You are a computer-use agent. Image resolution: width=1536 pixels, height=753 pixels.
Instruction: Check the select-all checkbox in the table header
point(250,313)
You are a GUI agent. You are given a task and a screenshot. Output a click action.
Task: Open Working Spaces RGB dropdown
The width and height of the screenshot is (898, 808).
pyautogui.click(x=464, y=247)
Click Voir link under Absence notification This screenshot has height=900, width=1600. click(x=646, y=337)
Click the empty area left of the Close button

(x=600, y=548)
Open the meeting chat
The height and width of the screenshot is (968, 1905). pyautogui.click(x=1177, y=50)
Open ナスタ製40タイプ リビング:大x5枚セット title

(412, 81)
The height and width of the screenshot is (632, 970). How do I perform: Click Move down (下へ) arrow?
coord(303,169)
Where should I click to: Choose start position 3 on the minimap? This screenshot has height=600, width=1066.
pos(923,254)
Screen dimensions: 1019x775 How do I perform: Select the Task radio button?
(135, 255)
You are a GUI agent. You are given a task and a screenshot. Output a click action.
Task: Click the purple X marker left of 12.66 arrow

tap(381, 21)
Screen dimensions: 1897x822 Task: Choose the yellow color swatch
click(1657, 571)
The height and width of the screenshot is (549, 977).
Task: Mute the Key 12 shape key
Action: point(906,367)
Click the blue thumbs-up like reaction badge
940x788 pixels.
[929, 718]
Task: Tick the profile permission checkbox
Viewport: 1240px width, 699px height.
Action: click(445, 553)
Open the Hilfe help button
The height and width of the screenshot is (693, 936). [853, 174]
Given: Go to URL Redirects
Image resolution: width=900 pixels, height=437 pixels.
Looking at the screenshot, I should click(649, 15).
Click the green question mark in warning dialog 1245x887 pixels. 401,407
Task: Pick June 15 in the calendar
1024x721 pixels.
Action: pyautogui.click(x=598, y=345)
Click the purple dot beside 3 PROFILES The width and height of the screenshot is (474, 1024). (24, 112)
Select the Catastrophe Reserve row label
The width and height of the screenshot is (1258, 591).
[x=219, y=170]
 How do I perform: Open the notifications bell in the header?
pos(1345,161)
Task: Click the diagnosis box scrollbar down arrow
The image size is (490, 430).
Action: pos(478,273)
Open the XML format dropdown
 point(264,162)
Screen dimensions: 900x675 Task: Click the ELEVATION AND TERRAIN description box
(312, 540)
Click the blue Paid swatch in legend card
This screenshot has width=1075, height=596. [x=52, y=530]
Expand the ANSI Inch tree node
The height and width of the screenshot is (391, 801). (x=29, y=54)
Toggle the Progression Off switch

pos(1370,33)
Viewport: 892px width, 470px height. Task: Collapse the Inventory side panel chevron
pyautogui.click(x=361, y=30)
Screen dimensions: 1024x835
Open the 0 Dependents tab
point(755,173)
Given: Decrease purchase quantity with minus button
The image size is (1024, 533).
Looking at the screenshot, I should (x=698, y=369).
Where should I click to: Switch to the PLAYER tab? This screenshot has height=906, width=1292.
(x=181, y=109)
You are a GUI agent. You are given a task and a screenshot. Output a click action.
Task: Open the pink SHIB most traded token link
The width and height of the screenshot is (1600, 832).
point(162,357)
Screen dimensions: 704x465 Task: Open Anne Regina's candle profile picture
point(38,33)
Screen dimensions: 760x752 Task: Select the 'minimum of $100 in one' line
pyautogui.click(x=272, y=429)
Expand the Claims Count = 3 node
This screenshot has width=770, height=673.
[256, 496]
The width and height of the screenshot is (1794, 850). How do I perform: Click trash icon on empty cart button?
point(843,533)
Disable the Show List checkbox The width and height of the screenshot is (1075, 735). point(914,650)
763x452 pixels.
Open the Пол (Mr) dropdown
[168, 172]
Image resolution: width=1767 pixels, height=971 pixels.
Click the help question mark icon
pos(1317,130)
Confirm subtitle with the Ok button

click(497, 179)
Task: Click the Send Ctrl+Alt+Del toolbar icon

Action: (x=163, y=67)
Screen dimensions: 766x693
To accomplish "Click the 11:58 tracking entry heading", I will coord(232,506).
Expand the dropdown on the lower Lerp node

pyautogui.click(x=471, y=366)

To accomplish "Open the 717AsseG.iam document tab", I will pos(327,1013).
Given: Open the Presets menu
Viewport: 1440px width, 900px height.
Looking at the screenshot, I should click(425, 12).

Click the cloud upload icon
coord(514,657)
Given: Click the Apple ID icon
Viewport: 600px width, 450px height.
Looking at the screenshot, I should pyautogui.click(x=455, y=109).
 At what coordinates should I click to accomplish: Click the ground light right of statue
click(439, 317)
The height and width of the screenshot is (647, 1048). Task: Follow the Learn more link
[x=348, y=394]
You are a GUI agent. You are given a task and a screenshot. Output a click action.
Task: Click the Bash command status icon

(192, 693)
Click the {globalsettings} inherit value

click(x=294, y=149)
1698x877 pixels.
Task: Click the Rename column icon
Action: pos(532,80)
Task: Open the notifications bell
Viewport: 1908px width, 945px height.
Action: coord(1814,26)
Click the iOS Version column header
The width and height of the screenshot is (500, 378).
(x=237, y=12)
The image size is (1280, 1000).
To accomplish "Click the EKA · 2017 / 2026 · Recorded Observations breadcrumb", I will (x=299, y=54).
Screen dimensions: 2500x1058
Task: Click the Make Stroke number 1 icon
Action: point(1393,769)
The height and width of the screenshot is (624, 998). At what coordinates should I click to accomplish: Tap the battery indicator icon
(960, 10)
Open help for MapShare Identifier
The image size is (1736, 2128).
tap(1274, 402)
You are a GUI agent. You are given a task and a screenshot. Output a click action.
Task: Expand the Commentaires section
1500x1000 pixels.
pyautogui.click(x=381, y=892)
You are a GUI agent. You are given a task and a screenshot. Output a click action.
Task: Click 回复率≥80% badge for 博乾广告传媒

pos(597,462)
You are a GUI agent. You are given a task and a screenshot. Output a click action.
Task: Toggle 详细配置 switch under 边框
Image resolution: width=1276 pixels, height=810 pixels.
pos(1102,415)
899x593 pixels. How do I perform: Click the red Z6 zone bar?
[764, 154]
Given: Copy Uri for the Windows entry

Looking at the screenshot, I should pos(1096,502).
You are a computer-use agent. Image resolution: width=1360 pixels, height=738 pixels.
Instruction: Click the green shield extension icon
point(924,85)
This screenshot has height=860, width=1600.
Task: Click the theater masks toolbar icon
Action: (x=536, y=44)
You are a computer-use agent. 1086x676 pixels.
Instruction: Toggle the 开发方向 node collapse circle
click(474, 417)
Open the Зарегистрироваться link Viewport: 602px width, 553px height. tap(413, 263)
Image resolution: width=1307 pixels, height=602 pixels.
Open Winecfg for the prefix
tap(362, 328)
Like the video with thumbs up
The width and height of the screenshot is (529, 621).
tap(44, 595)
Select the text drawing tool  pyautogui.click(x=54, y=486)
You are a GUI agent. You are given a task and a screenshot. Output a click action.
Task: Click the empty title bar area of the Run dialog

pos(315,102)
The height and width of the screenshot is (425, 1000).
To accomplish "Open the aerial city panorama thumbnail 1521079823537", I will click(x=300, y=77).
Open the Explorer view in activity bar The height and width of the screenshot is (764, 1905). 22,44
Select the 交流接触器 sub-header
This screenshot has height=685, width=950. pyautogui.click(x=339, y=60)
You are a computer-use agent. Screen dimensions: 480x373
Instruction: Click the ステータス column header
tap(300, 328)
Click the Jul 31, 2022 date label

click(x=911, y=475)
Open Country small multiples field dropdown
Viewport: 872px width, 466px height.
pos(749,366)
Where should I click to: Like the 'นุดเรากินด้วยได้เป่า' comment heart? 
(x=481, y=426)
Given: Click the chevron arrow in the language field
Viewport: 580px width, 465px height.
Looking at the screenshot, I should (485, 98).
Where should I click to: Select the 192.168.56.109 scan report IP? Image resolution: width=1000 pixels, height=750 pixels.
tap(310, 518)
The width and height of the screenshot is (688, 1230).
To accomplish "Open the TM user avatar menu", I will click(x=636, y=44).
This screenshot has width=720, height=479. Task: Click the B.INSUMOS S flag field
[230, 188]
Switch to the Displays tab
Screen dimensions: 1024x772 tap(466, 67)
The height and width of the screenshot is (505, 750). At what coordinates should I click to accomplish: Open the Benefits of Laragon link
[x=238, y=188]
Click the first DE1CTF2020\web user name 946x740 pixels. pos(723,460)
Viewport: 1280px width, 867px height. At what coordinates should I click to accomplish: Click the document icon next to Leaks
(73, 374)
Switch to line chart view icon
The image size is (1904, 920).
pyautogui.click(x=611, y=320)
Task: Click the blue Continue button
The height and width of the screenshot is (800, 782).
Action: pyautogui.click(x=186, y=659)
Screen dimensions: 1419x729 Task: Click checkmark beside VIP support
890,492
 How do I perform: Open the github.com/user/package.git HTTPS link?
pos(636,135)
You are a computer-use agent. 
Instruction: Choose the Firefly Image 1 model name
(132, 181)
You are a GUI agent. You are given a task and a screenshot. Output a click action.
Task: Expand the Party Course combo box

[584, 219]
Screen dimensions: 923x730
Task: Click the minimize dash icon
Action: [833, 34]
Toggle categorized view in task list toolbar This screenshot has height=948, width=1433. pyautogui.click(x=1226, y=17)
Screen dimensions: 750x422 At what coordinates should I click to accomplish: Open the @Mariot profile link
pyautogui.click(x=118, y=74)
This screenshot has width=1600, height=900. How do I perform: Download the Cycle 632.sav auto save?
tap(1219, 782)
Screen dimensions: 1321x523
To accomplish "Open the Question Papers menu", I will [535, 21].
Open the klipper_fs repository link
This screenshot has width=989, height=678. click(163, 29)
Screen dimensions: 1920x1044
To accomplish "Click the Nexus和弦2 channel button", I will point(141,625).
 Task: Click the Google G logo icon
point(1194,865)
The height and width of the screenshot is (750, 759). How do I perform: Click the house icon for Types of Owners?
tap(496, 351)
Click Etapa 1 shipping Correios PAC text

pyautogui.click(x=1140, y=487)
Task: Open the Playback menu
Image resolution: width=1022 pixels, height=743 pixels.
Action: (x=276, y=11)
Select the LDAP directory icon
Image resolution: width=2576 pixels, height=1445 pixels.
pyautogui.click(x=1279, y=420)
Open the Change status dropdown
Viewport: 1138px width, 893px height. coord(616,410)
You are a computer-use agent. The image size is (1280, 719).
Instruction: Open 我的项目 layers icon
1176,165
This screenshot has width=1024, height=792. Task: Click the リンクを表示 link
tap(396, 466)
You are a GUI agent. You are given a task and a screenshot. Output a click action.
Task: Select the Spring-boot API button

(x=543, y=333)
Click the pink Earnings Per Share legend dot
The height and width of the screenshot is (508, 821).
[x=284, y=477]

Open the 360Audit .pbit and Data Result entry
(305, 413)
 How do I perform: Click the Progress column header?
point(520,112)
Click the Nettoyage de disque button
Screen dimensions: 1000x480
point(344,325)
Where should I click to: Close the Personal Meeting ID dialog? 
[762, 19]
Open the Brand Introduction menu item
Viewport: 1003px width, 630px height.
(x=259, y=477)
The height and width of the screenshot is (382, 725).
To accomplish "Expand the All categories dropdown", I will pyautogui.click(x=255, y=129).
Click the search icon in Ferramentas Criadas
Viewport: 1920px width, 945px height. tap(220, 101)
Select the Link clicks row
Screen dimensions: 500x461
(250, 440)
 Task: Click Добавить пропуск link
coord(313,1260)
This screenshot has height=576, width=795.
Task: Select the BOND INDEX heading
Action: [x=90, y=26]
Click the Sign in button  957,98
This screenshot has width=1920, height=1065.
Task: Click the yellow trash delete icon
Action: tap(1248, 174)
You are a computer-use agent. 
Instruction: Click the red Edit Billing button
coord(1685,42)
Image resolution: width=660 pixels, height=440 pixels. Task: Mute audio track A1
-------------------------
■ **TASK DESCRIPTION**
Work out how many lines in the material above hold the word "under"; answer with the number only.

■ **EXPECTED ANSWER**
2